Digital infrastructure decisions ultimately happen at the state, county, and municipal levels. That means the trajectory of national AI readiness is being shaped through thousands of localized decisions, often made without long-term planning frameworks or consistent guidance.
This dynamic creates several emerging risks.
There is the possibility of overbuild in some markets and underinvestment in others. Regional competitiveness may begin to diverge. Businesses that depend on advanced digital infrastructure may feel pressure to relocate toward areas with greater capacity and connectivity. Communities that fail to plan proactively risk being left behind, not because they chose to reject opportunity, but because they lacked the tools to evaluate it strategically.
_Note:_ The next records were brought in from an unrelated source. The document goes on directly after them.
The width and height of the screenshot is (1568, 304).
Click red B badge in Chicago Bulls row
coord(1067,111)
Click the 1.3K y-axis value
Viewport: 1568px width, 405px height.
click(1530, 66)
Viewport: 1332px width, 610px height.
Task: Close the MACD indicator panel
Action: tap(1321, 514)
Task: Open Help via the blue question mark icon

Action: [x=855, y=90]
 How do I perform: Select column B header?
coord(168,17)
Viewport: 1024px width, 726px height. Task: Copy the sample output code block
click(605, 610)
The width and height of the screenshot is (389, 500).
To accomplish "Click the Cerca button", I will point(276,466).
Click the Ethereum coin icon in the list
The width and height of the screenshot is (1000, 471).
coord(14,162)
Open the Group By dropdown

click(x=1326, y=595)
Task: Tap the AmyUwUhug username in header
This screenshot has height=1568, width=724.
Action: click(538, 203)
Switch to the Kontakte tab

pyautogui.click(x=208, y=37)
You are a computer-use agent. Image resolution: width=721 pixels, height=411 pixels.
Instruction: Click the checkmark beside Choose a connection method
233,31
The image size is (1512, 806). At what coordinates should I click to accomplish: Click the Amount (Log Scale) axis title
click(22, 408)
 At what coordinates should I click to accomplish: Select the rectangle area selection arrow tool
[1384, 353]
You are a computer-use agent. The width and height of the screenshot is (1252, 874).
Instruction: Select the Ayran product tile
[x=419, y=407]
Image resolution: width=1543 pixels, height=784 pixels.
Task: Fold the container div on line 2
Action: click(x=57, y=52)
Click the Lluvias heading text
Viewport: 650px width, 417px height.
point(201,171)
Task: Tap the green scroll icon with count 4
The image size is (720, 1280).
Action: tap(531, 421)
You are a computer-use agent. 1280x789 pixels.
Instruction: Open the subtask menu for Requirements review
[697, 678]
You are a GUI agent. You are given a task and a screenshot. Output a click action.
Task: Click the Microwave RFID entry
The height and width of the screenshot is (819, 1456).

We have seen similar cycles before. In earlier phases of telecommunications and broadband expansion, infrastructure was sometimes built ahead of demand. Over time, innovation caught up. Capacity was absorbed. New services emerged. Entire economic ecosystems formed.
AI infrastructure may follow a similar trajectory, but the scale and speed of investment today raise important questions about coordination and long-term vision.
This is one of the motivations behind the work of the Digital Infrastructure Framework Committee (DIFC). Via the OIX Association and the Digital Infrastructure Framework Committee (DIFC), we are working to create practical guidance that helps communities evaluate digital infrastructure within their broader economic vision, not project by project, crisis by crisis.
The DIFC thesis is built around this simple concept: What if we created a framework that helps communities master plan digital infrastructure for their 20- or 30-year future?
The intention is not to prescribe where facilities should be built or how individual jurisdictions should regulate development. The goal is simply to tell communities how to do it, and guide them through what to think about for their own future vision community goals.
Master planning introduces discipline into complex decision environments. It helps communities align infrastructure considerations with economic development goals, land use priorities, sustainability objectives, and workforce planning.
Perhaps most importantly, it introduces continuity. For example, master planning transcends election cycles. It creates continuity so projects are not constantly reset by politics.
As AI continues to reshape industries, supply chains, and public services, the question is not whether digital infrastructure will expand, trust me, it will. The question is whether expansion will be intentional, coordinated, and inclusive enough to support long-term national competitiveness.
History shows that infrastructure built with foresight becomes a foundation for growth.
Infrastructure built without it can create fragmentation.
The opportunity before us is not simply to build faster, but to build smarter.